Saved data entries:
++++++++++
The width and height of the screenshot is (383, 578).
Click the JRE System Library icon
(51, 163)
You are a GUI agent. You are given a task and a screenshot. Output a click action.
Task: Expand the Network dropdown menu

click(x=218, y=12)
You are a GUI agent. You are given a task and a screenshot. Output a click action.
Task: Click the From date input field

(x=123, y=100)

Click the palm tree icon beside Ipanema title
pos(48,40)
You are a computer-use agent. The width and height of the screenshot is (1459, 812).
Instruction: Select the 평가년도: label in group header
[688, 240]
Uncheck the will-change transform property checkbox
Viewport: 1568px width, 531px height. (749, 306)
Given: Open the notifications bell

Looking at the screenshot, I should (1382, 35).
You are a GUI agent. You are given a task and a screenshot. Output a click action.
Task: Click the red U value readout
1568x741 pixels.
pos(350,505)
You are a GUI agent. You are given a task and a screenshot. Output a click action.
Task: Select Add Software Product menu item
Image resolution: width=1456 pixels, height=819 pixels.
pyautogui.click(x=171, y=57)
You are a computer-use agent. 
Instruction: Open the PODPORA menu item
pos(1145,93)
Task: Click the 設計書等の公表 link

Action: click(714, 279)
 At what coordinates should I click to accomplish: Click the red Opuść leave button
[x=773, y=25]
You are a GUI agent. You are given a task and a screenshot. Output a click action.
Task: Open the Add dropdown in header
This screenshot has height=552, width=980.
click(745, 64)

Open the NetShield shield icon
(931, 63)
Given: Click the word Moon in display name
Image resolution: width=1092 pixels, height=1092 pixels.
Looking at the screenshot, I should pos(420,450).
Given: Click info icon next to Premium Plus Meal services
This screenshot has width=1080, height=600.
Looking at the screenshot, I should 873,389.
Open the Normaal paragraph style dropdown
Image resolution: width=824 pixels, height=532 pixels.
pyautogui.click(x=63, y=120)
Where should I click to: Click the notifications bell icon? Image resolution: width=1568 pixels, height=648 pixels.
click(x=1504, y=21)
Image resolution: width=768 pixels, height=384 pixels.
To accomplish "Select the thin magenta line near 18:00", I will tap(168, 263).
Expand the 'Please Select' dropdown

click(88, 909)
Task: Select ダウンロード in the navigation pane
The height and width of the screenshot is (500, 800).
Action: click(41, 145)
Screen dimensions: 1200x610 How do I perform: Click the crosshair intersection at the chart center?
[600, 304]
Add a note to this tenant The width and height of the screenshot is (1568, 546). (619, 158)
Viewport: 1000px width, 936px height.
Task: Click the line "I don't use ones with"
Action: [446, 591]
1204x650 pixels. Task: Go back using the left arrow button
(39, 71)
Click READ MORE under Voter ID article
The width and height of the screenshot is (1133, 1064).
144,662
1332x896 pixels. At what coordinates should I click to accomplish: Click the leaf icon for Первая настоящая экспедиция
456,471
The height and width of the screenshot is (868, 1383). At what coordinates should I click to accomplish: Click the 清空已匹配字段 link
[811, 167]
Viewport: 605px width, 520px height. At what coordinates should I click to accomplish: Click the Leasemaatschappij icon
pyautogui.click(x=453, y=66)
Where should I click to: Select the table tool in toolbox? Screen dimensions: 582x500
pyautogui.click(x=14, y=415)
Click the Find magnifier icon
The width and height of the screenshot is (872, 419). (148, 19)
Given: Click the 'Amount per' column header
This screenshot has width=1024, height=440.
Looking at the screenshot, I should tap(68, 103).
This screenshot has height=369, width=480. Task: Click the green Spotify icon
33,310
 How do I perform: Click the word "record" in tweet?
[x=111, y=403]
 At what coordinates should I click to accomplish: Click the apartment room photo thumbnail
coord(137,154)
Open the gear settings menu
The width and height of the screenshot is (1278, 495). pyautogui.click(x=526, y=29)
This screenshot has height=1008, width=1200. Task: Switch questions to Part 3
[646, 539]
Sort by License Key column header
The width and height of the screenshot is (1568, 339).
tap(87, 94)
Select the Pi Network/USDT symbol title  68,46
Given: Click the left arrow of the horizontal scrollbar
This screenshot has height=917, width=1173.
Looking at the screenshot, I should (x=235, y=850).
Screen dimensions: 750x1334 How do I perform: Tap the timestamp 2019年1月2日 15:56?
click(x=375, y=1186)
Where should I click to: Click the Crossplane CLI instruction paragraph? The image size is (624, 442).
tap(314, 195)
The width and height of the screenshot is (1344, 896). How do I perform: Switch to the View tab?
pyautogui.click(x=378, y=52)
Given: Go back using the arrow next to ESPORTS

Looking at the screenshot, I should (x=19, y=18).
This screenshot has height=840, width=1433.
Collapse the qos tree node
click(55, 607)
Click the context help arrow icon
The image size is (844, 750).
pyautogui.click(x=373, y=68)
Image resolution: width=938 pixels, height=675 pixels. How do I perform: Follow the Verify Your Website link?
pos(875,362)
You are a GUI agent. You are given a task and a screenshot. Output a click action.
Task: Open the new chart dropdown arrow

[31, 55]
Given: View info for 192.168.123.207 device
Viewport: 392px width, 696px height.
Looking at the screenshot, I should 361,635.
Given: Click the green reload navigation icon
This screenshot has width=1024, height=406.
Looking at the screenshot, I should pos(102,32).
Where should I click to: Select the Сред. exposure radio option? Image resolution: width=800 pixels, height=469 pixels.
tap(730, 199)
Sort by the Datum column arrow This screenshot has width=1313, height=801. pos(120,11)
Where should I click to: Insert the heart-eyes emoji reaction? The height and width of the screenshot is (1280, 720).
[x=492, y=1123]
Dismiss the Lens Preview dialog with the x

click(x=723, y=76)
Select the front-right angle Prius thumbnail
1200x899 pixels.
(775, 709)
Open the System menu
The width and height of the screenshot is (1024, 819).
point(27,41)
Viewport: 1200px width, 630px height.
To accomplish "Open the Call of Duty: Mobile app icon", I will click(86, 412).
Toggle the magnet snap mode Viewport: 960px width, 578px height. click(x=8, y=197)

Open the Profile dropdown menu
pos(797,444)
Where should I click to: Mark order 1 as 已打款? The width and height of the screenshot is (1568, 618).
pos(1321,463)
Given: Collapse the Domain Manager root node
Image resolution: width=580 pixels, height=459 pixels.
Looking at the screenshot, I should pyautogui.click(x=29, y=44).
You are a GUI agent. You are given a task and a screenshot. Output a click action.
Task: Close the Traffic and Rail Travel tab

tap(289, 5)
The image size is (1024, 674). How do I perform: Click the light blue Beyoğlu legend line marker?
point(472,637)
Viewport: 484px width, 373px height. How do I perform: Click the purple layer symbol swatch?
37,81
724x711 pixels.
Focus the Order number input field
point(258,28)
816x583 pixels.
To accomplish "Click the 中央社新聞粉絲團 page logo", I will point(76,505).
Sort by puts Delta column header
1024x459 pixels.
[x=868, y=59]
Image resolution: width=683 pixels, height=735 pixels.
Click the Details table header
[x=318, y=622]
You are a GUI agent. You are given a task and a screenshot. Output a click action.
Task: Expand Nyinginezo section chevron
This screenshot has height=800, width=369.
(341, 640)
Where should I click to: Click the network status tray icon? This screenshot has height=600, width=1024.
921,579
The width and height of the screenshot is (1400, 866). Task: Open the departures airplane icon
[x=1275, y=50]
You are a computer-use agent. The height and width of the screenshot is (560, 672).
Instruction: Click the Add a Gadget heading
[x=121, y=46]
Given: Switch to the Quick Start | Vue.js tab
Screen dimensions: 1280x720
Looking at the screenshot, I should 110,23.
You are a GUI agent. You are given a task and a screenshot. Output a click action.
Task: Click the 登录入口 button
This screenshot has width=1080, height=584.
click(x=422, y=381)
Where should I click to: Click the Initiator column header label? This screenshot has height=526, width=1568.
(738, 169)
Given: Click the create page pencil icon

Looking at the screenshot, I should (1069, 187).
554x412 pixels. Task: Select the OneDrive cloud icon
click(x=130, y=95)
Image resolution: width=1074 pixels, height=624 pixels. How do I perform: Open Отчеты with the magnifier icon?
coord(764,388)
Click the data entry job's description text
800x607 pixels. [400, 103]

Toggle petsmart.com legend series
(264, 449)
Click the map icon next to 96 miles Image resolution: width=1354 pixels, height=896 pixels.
++++++++++
◆ **What you need to do**:
One number should be returned: how many lines in the records contain the word "info".

◆ **Solution for this problem**:
2